● WHAT THE TASK REQUIRES:
Locate the line that contains "This screenshot has width=986, height=685." in the entries below, then repeat it and every following line through the line that contains "Given: Click the purple", exactly, and no others.

● EXCERPTED RECORDS:
┌────────
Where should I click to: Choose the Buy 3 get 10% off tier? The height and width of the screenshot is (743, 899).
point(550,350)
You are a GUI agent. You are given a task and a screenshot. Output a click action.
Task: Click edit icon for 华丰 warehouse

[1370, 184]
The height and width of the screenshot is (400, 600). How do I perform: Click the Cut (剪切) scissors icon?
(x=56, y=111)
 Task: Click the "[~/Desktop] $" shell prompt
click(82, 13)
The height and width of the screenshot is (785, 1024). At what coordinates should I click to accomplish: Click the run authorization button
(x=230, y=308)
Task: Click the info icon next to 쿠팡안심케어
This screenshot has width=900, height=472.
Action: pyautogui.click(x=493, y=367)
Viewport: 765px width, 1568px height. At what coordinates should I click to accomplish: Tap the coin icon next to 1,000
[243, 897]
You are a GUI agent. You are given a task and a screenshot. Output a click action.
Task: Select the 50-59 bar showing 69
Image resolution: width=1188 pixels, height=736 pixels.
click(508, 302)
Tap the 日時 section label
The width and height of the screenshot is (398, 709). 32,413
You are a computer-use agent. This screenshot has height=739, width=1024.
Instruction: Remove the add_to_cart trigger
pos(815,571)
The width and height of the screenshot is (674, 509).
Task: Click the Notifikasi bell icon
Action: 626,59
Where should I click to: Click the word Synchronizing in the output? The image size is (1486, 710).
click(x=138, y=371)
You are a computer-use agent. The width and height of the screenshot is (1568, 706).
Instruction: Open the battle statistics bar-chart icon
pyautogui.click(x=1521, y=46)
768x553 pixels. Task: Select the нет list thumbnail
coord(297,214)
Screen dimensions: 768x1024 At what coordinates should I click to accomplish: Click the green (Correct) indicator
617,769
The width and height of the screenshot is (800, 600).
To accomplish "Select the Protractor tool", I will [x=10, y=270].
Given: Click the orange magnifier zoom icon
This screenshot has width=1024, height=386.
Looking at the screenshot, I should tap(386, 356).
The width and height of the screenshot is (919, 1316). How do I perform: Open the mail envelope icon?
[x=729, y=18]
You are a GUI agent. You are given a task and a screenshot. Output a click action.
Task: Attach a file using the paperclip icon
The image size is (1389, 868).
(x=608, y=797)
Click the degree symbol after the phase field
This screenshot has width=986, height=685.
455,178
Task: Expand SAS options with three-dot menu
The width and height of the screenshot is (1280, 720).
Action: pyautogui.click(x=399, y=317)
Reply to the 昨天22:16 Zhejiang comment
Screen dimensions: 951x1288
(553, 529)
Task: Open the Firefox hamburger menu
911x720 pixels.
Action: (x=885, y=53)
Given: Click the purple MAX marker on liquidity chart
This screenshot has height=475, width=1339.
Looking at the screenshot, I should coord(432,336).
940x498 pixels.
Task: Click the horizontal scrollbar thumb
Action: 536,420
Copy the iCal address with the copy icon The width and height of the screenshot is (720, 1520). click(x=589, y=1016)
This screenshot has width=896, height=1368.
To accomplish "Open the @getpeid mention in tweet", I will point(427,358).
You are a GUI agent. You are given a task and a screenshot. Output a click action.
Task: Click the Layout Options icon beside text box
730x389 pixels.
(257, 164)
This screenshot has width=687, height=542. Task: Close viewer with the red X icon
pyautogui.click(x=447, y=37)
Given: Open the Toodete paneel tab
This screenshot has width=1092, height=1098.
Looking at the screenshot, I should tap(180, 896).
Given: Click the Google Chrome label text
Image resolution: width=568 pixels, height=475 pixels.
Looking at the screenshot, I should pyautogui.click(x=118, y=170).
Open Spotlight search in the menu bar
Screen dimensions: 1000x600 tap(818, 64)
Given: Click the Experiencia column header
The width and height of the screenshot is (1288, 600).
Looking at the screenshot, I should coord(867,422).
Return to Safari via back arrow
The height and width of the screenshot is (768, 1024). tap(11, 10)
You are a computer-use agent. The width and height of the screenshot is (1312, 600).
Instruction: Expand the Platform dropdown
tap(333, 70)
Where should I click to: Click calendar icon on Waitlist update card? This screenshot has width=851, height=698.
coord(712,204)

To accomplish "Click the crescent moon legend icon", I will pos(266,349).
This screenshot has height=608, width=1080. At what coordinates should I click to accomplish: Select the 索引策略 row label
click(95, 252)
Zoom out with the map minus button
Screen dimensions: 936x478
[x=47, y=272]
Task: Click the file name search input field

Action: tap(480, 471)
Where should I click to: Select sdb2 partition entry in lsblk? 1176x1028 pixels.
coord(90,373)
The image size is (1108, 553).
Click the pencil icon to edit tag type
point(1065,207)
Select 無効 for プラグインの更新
└────────
● ANSWER TO THE EXERCISE:
This screenshot has width=986, height=685.
455,178
Task: Expand SAS options with three-dot menu
The width and height of the screenshot is (1280, 720).
Action: pyautogui.click(x=399, y=317)
Reply to the 昨天22:16 Zhejiang comment
Screen dimensions: 951x1288
(553, 529)
Task: Open the Firefox hamburger menu
911x720 pixels.
Action: (x=885, y=53)
Given: Click the purple MAX marker on liquidity chart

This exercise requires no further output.